START Supplied information
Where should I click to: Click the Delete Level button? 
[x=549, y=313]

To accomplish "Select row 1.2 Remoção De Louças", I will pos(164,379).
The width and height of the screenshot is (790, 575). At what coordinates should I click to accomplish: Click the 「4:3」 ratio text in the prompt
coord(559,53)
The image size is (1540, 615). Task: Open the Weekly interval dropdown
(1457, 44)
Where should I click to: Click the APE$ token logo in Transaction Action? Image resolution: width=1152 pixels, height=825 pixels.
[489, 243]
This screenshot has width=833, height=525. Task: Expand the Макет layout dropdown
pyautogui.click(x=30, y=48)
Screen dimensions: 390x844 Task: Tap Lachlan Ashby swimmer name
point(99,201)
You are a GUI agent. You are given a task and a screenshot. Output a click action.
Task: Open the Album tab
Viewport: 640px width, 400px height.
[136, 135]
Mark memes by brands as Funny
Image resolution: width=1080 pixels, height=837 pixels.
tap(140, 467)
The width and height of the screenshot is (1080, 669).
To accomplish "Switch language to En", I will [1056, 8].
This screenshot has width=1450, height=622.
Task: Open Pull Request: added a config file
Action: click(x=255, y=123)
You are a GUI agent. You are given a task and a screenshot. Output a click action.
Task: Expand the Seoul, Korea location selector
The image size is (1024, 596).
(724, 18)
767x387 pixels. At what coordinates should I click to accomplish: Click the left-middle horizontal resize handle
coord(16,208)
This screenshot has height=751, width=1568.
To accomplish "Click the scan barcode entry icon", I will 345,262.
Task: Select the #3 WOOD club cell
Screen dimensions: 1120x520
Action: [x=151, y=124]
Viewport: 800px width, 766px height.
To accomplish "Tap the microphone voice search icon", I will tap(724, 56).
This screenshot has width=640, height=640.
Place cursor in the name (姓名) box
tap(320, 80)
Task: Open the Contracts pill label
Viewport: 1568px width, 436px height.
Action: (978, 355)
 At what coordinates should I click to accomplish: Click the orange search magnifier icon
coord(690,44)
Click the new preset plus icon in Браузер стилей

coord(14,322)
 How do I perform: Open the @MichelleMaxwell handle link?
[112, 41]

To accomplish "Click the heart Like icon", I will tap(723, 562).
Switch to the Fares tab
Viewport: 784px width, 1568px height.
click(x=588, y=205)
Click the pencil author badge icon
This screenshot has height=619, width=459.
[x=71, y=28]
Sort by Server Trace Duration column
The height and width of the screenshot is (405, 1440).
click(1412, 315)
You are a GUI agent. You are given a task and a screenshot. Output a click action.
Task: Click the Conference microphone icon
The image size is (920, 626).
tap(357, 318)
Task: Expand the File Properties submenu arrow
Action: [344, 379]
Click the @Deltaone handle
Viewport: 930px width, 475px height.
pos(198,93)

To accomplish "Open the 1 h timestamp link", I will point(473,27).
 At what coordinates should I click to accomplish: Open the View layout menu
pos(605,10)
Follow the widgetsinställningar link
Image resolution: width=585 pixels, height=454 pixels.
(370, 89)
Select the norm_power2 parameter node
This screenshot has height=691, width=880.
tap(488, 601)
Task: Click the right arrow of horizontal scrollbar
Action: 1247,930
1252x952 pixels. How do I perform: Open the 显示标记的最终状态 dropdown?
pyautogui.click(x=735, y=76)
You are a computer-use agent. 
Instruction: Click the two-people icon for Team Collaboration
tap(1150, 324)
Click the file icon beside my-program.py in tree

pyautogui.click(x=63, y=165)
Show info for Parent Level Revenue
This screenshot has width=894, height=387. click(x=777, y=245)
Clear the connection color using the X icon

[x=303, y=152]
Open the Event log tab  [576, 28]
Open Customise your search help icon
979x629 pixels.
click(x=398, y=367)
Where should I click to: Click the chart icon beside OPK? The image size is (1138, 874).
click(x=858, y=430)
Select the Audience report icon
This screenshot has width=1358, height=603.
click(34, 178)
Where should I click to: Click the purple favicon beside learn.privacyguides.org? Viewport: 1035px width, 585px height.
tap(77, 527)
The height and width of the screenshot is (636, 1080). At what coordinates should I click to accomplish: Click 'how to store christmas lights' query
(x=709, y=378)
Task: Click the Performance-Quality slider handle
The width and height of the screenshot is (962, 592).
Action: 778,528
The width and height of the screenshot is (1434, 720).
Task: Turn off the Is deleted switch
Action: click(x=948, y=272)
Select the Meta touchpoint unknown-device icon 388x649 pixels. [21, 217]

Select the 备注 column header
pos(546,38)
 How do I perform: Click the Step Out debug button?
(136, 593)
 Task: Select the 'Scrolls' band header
END Supplied information
* Aim of the task
Each record shown above must be printed once more, exactly.

* Solution below
Where should I click to: Click the Delete Level button? 
[x=549, y=313]

To accomplish "Select row 1.2 Remoção De Louças", I will pos(164,379).
The width and height of the screenshot is (790, 575). At what coordinates should I click to accomplish: Click the 「4:3」 ratio text in the prompt
coord(559,53)
The image size is (1540, 615). Task: Open the Weekly interval dropdown
(1457, 44)
Where should I click to: Click the APE$ token logo in Transaction Action? Image resolution: width=1152 pixels, height=825 pixels.
[489, 243]
This screenshot has width=833, height=525. Task: Expand the Макет layout dropdown
pyautogui.click(x=30, y=48)
Screen dimensions: 390x844 Task: Tap Lachlan Ashby swimmer name
point(99,201)
You are a GUI agent. You are given a task and a screenshot. Output a click action.
Task: Open the Album tab
Viewport: 640px width, 400px height.
[136, 135]
Mark memes by brands as Funny
Image resolution: width=1080 pixels, height=837 pixels.
tap(140, 467)
The width and height of the screenshot is (1080, 669).
To accomplish "Switch language to En", I will [1056, 8].
This screenshot has width=1450, height=622.
Task: Open Pull Request: added a config file
Action: click(x=255, y=123)
You are a GUI agent. You are given a task and a screenshot. Output a click action.
Task: Expand the Seoul, Korea location selector
The image size is (1024, 596).
(724, 18)
767x387 pixels. At what coordinates should I click to accomplish: Click the left-middle horizontal resize handle
coord(16,208)
This screenshot has height=751, width=1568.
To accomplish "Click the scan barcode entry icon", I will 345,262.
Task: Select the #3 WOOD club cell
Screen dimensions: 1120x520
Action: [x=151, y=124]
Viewport: 800px width, 766px height.
To accomplish "Tap the microphone voice search icon", I will tap(724, 56).
This screenshot has width=640, height=640.
Place cursor in the name (姓名) box
tap(320, 80)
Task: Open the Contracts pill label
Viewport: 1568px width, 436px height.
Action: (978, 355)
 At what coordinates should I click to accomplish: Click the orange search magnifier icon
coord(690,44)
Click the new preset plus icon in Браузер стилей

coord(14,322)
 How do I perform: Open the @MichelleMaxwell handle link?
[112, 41]

To accomplish "Click the heart Like icon", I will tap(723, 562).
Switch to the Fares tab
Viewport: 784px width, 1568px height.
click(x=588, y=205)
Click the pencil author badge icon
This screenshot has height=619, width=459.
[x=71, y=28]
Sort by Server Trace Duration column
The height and width of the screenshot is (405, 1440).
click(1412, 315)
You are a GUI agent. You are given a task and a screenshot. Output a click action.
Task: Click the Conference microphone icon
The image size is (920, 626).
tap(357, 318)
Task: Expand the File Properties submenu arrow
Action: [344, 379]
Click the @Deltaone handle
Viewport: 930px width, 475px height.
pos(198,93)

To accomplish "Open the 1 h timestamp link", I will point(473,27).
 At what coordinates should I click to accomplish: Open the View layout menu
pos(605,10)
Follow the widgetsinställningar link
Image resolution: width=585 pixels, height=454 pixels.
(370, 89)
Select the norm_power2 parameter node
This screenshot has height=691, width=880.
tap(488, 601)
Task: Click the right arrow of horizontal scrollbar
Action: 1247,930
1252x952 pixels. How do I perform: Open the 显示标记的最终状态 dropdown?
pyautogui.click(x=735, y=76)
You are a computer-use agent. 
Instruction: Click the two-people icon for Team Collaboration
tap(1150, 324)
Click the file icon beside my-program.py in tree

pyautogui.click(x=63, y=165)
Show info for Parent Level Revenue
This screenshot has width=894, height=387. click(x=777, y=245)
Clear the connection color using the X icon

[x=303, y=152]
Open the Event log tab  [576, 28]
Open Customise your search help icon
979x629 pixels.
click(x=398, y=367)
Where should I click to: Click the chart icon beside OPK? The image size is (1138, 874).
click(x=858, y=430)
Select the Audience report icon
This screenshot has width=1358, height=603.
click(34, 178)
Where should I click to: Click the purple favicon beside learn.privacyguides.org? Viewport: 1035px width, 585px height.
tap(77, 527)
The height and width of the screenshot is (636, 1080). At what coordinates should I click to accomplish: Click 'how to store christmas lights' query
(x=709, y=378)
Task: Click the Performance-Quality slider handle
The width and height of the screenshot is (962, 592).
Action: 778,528
The width and height of the screenshot is (1434, 720).
Task: Turn off the Is deleted switch
Action: click(x=948, y=272)
Select the Meta touchpoint unknown-device icon 388x649 pixels. [21, 217]

Select the 备注 column header
pos(546,38)
 How do I perform: Click the Step Out debug button?
(136, 593)
 Task: Select the 'Scrolls' band header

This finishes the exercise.